Crisi energetica, quali sono e dove sono le aziende più colpite
La crisi energetica sta mettendo a dura prova le aziende italiane tanto che in alcuni casi è a rischio la produzione. Secondo l’Istat, nel mese di marzo, la crescita dei prezzi dei beni energetici al consumo è passata da +45,9% di febbraio a +52,9% di marzo 2022.
Un’inflazione sull’energia mai vista che sta rendendo per molte imprese impossibile lavorare. Il Centro studi di Confindustria ha reso nota un sondaggio che ha coinvolto circa 2mila aziende, da cui emerge come il 16,4% ha già ridotto la produzione per l’aumento dei costi delle bollette e le difficoltà di approvvigionamento causate dalla guerra in Ucraina. Un altro 35,9% prevede poi una «piena tenuta della capacità di produzione fino a tre mesi».
L’impatto dei rincari però, va detto, è molto diverso da settore a settore. A pagare il prezzo più alto è la manifattura energivora. Il Centro Studi Tagliacarne per Il Sole 24 Ore ha fotografato i consumi di elettricità e gas nel 2019 dimostrando come per i primi 10 comparti per consumo di energia elettrica i costi siano saliti in modo esponenziale. Si va dalla metallurgia che consumava nel 2019 circa 22.300 Gigawatt orari, al tessile a 3.302.
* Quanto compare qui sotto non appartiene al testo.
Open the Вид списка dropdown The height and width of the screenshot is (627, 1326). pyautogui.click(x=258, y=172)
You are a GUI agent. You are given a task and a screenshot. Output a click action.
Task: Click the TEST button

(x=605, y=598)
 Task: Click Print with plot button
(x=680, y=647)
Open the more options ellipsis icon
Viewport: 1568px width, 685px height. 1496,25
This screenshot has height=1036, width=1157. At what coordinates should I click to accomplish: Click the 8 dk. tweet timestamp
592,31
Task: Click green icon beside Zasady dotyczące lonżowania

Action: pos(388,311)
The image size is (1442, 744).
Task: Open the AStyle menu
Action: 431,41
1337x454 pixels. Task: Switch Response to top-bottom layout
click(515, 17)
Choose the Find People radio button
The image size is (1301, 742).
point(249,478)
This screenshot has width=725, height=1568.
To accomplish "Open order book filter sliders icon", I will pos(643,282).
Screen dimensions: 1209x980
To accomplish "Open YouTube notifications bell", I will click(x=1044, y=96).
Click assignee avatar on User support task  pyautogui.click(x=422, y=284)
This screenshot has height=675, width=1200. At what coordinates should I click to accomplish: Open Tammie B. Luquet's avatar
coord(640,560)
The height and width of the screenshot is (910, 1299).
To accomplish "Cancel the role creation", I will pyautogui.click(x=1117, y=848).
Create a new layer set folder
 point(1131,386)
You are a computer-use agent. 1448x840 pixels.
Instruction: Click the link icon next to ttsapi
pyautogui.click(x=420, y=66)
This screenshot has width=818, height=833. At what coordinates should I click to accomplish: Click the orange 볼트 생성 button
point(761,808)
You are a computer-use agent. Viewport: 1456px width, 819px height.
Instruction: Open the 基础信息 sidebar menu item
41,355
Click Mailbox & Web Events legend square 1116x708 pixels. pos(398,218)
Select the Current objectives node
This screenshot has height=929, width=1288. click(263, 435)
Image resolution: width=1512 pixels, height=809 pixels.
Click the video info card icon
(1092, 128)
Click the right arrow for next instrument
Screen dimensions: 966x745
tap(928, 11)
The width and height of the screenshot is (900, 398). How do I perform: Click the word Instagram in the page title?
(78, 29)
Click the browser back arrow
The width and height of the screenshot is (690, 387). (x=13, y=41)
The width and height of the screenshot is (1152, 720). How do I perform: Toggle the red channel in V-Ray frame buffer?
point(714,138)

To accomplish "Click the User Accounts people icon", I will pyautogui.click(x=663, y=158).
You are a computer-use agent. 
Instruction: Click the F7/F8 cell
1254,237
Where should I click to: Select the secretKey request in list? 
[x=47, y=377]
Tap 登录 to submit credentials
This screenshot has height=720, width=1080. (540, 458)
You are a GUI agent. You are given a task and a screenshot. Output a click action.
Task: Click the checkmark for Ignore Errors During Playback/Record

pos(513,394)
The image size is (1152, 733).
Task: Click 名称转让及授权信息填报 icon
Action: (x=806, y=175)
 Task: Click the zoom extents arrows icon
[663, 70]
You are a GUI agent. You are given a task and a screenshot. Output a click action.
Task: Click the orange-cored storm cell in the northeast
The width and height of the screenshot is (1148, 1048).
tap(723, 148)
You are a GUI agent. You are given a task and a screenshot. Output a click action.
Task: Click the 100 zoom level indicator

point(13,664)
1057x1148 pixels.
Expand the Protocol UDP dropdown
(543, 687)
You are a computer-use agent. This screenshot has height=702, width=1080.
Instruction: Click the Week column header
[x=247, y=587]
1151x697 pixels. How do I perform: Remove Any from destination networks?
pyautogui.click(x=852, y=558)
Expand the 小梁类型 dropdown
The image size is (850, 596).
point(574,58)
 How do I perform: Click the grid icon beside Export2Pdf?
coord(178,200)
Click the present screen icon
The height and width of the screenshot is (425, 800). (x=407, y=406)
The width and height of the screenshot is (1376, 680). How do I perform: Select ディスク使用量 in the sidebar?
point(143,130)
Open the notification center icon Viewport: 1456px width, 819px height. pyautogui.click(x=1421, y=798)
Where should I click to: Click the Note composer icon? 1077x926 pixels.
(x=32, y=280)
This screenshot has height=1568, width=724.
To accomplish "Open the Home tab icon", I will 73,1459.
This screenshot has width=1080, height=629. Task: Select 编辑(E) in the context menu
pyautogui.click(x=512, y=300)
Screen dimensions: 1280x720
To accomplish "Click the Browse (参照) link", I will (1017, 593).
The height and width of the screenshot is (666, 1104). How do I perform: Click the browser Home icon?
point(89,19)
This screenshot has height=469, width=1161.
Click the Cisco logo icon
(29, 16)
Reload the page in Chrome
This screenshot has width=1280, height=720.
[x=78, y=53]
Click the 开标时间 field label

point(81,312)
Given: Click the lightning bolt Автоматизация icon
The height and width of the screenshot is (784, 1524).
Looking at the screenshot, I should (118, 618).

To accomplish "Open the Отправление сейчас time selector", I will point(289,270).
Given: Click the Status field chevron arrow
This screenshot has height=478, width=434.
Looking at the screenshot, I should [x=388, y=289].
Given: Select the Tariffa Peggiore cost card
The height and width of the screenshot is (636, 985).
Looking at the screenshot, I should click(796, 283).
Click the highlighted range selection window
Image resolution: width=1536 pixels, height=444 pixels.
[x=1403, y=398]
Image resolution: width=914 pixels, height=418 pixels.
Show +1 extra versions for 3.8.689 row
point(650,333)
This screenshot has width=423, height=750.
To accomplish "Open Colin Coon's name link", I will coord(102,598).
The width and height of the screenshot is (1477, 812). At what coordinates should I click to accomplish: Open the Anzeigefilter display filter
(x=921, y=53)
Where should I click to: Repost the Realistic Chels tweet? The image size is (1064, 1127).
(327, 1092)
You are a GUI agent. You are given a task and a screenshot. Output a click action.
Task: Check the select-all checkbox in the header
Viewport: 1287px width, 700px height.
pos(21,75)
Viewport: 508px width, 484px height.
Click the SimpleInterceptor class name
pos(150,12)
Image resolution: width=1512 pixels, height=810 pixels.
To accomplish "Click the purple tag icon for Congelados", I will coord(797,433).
La mappatura mette in luce anche quali sono le province dove i consumi erano più elevati nel pre-pandemia. Ad esempio, la provincia di Brescia è la più colpita considerando che in termini di consumi è prima sia per quanto riguarda la metallurgia che le apparecchiature elettriche, segue Bergamo per prodotti chimici, gomma e materie plastiche. Difficoltà anche per Parma che si colloca in cima ai distretti energivori dell’alimentare, mentre Lucca e Biella spiccano per i consumi dell’industria cartaria e tessile.